TASK REQUIREMENTS:
Give again exactly the lines that stretch from the one with "This screenshot has height=988, width=1761." to the end of the data below, including both of those lines and nothing else.

MATERIAL SHOWN:
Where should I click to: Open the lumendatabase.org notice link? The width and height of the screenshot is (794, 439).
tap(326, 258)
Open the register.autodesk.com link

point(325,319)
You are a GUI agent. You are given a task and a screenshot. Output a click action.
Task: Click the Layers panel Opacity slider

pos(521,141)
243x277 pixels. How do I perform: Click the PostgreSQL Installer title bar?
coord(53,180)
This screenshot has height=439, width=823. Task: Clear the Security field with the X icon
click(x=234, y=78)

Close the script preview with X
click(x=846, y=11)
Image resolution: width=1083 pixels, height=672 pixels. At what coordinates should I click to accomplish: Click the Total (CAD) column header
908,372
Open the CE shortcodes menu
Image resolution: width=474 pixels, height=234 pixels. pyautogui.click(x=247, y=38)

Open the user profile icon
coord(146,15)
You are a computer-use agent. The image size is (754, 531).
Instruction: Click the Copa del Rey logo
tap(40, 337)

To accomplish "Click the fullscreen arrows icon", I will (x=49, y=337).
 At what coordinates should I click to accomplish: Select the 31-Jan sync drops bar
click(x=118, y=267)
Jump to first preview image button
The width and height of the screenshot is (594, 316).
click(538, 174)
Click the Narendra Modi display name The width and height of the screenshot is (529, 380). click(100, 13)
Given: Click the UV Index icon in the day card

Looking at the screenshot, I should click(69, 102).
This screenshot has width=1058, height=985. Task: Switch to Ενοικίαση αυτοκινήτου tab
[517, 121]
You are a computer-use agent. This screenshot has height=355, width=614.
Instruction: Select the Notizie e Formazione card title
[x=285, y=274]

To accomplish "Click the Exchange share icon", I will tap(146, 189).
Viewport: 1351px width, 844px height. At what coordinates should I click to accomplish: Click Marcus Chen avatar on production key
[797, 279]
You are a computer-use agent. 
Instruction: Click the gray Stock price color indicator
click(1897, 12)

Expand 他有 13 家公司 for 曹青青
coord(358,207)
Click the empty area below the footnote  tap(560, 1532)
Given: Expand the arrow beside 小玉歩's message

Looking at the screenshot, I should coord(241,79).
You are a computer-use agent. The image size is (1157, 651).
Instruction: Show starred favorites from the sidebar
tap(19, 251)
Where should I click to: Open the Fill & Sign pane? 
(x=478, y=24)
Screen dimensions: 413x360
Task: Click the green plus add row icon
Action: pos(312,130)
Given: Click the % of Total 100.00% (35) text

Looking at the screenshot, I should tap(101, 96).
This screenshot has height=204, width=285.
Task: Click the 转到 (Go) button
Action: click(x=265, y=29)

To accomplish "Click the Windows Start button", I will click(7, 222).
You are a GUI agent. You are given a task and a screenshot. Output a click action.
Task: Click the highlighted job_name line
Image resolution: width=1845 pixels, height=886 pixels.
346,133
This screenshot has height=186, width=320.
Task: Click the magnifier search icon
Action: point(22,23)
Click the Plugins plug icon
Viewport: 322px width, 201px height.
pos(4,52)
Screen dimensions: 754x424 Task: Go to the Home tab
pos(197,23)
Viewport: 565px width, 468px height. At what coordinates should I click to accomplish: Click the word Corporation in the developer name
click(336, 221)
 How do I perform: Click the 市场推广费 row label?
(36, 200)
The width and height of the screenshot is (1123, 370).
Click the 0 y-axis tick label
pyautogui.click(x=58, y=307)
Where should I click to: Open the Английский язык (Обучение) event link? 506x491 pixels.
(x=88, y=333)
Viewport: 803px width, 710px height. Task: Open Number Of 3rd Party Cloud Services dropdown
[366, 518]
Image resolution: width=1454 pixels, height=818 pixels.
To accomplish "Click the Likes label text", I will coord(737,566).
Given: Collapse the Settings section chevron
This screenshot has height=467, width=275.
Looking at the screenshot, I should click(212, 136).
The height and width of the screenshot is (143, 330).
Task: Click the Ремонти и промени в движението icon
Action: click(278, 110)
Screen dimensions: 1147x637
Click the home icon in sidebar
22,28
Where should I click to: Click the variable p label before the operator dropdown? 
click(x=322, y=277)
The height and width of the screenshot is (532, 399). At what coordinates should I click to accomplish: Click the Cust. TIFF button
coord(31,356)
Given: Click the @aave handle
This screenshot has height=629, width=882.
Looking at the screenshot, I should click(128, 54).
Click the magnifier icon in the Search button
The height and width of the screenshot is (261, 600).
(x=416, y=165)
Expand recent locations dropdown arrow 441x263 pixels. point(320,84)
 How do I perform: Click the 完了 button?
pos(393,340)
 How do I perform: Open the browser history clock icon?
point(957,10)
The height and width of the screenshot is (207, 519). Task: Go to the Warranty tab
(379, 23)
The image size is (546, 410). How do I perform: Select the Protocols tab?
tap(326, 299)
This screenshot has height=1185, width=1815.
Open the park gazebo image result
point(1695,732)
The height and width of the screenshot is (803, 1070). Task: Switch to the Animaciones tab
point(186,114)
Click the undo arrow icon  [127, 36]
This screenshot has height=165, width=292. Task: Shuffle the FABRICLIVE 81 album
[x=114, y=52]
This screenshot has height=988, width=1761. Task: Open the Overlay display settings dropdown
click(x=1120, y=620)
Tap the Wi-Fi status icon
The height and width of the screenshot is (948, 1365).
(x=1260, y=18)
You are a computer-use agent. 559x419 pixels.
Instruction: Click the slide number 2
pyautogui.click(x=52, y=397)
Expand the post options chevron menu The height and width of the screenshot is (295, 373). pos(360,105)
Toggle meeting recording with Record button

ANSWER:
This screenshot has height=988, width=1761. Task: Open the Overlay display settings dropdown
click(x=1120, y=620)
Tap the Wi-Fi status icon
The height and width of the screenshot is (948, 1365).
(x=1260, y=18)
You are a computer-use agent. 559x419 pixels.
Instruction: Click the slide number 2
pyautogui.click(x=52, y=397)
Expand the post options chevron menu The height and width of the screenshot is (295, 373). pos(360,105)
Toggle meeting recording with Record button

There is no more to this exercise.